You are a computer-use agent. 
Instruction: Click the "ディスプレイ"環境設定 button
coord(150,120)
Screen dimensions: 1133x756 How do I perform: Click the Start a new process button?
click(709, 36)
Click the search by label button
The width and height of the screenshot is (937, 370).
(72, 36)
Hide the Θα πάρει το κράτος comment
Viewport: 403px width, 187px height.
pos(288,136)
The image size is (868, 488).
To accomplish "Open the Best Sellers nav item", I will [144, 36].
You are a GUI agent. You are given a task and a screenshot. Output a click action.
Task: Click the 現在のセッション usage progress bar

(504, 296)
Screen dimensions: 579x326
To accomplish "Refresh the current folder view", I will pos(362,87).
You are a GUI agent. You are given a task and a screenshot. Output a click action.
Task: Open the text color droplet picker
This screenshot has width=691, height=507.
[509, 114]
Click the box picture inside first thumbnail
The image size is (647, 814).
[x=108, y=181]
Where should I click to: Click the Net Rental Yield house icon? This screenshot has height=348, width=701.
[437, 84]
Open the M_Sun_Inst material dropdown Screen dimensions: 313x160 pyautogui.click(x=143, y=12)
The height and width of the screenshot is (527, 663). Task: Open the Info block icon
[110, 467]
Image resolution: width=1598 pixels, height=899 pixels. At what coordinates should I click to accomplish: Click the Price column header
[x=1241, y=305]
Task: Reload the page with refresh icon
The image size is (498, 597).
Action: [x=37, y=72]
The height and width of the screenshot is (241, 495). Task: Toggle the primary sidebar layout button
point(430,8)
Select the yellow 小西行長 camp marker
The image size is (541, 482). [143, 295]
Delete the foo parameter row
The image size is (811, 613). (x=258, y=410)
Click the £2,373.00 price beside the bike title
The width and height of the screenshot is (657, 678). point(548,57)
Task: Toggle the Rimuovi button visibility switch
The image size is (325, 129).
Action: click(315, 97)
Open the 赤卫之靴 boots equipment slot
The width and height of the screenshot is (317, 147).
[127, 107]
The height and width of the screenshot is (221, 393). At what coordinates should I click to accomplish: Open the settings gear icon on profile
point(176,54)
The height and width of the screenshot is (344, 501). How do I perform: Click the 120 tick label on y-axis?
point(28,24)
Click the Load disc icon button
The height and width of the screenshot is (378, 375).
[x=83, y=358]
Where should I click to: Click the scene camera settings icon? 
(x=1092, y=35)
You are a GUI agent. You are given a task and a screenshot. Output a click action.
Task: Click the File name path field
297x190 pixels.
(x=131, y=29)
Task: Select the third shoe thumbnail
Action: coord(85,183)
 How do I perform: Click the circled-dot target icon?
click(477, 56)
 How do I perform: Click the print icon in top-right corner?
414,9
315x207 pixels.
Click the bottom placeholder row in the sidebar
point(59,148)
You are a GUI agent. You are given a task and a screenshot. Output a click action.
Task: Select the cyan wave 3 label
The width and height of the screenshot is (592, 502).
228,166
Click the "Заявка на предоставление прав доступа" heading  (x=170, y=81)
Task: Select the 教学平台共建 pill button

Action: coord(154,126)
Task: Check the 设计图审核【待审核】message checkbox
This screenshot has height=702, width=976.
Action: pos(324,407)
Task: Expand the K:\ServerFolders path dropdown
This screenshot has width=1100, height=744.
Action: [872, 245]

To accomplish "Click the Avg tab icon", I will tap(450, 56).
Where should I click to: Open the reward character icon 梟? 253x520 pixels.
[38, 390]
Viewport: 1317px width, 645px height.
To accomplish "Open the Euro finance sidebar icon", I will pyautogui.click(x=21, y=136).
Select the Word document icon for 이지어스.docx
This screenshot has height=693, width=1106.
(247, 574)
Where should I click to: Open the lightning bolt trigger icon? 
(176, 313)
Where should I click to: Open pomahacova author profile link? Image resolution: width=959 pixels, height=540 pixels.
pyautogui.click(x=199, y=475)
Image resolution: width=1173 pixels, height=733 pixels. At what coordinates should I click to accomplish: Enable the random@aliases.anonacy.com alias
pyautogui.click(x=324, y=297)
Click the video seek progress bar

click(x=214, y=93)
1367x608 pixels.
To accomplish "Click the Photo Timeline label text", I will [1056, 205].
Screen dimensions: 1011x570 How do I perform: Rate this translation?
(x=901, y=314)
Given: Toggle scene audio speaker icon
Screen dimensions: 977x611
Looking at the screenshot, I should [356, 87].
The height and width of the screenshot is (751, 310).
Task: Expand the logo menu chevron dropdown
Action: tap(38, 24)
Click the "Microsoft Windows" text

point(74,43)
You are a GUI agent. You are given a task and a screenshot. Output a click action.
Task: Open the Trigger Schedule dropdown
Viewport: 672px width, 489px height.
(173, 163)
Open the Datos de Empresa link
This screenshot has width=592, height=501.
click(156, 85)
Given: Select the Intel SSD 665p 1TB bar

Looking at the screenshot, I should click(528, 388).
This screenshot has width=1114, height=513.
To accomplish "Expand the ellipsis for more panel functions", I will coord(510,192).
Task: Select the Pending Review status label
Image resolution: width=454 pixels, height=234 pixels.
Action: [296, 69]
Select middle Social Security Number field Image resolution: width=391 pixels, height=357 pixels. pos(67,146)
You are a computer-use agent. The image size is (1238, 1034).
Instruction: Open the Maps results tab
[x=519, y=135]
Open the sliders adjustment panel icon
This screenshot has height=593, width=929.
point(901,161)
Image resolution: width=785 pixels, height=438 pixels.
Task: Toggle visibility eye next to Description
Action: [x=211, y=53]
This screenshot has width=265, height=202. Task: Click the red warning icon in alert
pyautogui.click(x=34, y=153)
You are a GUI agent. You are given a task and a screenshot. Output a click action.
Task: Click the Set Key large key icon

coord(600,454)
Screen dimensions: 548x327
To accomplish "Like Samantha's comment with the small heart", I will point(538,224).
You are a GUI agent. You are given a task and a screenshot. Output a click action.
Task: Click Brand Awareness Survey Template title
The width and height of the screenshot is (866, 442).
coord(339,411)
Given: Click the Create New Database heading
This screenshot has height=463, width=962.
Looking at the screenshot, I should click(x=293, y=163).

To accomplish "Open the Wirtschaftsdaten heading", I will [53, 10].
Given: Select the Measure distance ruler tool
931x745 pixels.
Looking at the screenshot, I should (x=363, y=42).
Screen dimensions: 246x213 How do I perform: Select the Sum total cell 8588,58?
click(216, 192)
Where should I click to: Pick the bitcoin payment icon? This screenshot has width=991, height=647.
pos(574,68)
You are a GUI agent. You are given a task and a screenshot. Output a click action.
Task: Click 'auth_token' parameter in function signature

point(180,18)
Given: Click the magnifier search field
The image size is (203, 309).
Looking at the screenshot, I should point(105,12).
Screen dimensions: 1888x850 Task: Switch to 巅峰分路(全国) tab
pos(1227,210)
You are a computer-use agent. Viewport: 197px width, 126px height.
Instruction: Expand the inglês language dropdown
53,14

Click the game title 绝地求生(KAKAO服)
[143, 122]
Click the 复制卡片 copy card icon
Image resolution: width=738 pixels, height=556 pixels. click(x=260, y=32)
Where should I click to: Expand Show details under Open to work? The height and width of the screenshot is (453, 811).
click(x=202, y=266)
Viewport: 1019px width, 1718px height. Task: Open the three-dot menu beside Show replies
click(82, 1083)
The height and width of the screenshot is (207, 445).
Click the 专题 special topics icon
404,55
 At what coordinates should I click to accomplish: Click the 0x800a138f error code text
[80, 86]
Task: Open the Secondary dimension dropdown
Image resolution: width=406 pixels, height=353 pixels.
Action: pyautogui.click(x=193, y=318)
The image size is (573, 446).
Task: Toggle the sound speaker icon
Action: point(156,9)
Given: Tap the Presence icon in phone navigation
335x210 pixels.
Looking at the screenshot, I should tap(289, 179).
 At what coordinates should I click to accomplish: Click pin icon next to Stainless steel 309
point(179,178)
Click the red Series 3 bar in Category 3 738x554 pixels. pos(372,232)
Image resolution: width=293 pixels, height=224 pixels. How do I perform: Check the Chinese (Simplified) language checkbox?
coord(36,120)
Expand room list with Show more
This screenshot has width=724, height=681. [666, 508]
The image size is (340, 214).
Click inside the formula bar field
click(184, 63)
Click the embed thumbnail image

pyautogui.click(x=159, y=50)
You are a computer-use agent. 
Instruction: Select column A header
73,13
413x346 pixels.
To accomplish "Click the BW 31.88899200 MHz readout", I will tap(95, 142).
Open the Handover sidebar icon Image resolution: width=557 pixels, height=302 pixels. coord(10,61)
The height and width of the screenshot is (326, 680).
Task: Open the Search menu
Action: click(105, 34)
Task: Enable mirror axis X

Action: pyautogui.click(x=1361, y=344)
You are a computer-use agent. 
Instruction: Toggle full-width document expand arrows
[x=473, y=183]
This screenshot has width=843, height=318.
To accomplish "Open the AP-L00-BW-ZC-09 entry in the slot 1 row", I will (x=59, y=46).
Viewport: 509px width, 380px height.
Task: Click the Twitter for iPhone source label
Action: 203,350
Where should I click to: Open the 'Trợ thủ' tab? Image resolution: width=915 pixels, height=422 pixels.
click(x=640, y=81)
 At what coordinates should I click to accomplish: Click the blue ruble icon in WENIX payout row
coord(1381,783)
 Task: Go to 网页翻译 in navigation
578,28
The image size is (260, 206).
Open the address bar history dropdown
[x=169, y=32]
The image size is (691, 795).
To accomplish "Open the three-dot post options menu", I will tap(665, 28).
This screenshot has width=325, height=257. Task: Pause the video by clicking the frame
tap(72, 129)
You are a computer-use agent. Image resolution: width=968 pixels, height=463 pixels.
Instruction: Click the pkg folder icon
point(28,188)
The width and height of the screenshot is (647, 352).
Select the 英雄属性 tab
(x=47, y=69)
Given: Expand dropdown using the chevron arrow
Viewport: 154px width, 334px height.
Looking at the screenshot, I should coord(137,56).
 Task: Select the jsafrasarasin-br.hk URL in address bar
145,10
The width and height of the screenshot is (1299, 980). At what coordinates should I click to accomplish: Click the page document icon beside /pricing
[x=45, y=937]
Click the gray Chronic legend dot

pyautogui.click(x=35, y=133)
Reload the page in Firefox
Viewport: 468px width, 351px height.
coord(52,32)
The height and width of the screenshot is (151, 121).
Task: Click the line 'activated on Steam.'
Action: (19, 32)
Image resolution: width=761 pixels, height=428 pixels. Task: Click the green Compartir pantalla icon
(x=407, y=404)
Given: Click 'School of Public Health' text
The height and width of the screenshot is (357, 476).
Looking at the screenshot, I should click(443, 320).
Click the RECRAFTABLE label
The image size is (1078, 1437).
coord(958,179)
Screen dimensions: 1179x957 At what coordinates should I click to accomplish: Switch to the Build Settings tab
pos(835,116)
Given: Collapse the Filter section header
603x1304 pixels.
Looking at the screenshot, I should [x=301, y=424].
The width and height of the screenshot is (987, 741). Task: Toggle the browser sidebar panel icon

▬▬▬▬▬▬

Exercise requirements -
Set down exactly the lines of the data above, beginning with the line that has "Click the 复制卡片 copy card icon" and ending with the line that has "Task: Open the Secondary dimension dropdown", and no others.

Reply -
Click the 复制卡片 copy card icon
Image resolution: width=738 pixels, height=556 pixels. click(x=260, y=32)
Where should I click to: Expand Show details under Open to work? The height and width of the screenshot is (453, 811).
click(x=202, y=266)
Viewport: 1019px width, 1718px height. Task: Open the three-dot menu beside Show replies
click(82, 1083)
The height and width of the screenshot is (207, 445).
Click the 专题 special topics icon
404,55
 At what coordinates should I click to accomplish: Click the 0x800a138f error code text
[80, 86]
Task: Open the Secondary dimension dropdown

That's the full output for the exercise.